Published July 18, 2000 7:56PM (EDT)

Dear Mr. Blue,

I graduated college in May and moved away from home to begin life in the working world. However, I've got a personal problem hanging over me that's especially bothersome lately: I'm 23, and I've never been out with a girl on a date. It's not for want of trying, but I've hit one bad situation after another, and now I'm worried that it's too late. How does one enter the dating world for the first time at this late age? I don't care to die alone, but I don't know how to proceed.

Too Old for This

Dear Too Old,

This isn't a problem, simply a small odd fact of your life, like never having seen Paris or attended an opera, and you proceed by proceeding. You settle into your new home, get your spice rack organized, hang up your pictures and then go out and avidly mingle with the young and restless, and find good people in whose company you feel easy and graceful and casual. (Avoid the use of alcohol to facilitate this.) And bring women into your life, as friends. Be a mensch. Go out of your way for people. But don't lunge. And when you meet a woman who you like and who is unattached, ask her to have dinner with you and go to a movie. The worst that can happen is that she says no. So what? Too bad. Boogers on her. Move on.
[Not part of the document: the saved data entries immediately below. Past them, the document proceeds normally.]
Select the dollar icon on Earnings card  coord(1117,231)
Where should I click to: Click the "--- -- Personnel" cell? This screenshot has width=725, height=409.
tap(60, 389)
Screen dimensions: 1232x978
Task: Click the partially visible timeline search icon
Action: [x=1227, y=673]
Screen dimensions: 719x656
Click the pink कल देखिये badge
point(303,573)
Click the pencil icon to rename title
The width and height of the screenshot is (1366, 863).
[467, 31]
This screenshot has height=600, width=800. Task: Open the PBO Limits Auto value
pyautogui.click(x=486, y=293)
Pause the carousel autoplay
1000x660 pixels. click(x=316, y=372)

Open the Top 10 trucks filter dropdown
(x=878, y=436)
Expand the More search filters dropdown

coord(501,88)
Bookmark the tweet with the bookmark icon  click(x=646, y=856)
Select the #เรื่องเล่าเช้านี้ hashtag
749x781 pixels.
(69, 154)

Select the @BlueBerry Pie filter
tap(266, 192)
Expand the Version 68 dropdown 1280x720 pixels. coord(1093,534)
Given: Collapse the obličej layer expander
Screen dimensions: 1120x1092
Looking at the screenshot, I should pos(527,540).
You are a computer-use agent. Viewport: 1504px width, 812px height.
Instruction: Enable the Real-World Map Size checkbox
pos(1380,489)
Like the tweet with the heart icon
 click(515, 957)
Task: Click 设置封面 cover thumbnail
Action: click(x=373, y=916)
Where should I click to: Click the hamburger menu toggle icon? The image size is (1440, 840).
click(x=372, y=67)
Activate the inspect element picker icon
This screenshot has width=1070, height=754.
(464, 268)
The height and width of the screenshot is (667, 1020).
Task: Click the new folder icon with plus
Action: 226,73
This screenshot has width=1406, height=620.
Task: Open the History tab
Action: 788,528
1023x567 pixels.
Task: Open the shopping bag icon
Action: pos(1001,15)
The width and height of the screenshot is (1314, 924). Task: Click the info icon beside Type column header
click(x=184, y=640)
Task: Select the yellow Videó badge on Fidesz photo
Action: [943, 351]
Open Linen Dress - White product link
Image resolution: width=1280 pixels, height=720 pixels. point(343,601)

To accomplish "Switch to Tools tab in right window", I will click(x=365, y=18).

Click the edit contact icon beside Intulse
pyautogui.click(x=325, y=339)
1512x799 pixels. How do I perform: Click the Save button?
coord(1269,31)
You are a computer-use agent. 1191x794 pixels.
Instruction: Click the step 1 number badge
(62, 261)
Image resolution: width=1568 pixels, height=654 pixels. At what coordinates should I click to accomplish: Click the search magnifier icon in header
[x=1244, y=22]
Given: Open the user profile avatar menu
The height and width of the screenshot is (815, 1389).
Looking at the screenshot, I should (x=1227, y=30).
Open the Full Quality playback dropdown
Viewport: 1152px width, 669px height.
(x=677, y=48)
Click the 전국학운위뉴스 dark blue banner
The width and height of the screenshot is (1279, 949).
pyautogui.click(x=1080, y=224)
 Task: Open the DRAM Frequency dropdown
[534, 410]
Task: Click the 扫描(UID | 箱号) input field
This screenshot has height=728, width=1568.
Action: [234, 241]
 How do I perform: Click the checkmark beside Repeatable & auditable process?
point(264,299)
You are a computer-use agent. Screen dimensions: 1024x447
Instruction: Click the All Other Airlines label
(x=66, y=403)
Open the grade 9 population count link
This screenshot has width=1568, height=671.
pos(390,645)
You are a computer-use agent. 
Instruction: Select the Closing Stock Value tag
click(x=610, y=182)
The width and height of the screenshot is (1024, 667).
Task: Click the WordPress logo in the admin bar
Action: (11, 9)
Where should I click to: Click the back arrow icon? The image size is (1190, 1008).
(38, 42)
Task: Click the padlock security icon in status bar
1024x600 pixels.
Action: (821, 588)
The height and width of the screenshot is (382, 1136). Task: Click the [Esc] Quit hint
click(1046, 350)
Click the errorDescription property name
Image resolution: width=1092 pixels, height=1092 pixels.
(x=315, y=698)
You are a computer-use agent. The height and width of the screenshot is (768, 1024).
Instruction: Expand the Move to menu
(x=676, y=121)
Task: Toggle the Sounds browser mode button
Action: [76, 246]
If you're intrigued by the romantic idea of the Beautiful Stranger, then try personals ads or the Internet, but do this in a spirit of fun, not out of desperation. Desperation is your enemy. Stave it off.

Take a close look at your personal appearance. A guy who's been solo for a while can easily find himself with an unfortunate hair style, spooky eyebrows, nerd glasses, cobwebs hanging from the ears, alarming shirts with too many ballpoints in the pocket, bad shoes, and ties that say, Lonely Guy Trying Too Hard. Check yourself out and aim toward the Hip Normal range. It is a cruel cruel fact that the world prefers the fair-haired and handsome and so we homely heavy-set guys have to make sure we're presentable. And good luck. What you're aiming for is a bench in a park on a summer night, the moonlight dancing on the water, and a beautiful and valiant woman and you sitting shoulder to shoulder and talking quietly about life and its odd and amusing turns; this is one of life's prime pleasures, whether you discover it at 23 or 64 or anytime before or after.

Dear Mr. Blue,

My husband has a crush on a summer intern at his new job. I believe he wouldn't cheat on me -- I don't think he is even aware of his feelings. He openly talks about her charm, how wonderful she is at her job, he gets dolled up to go to work, has taken to wearing after-shave, and yesterday he suggested they go shopping together on our one day off (I could come if I want!).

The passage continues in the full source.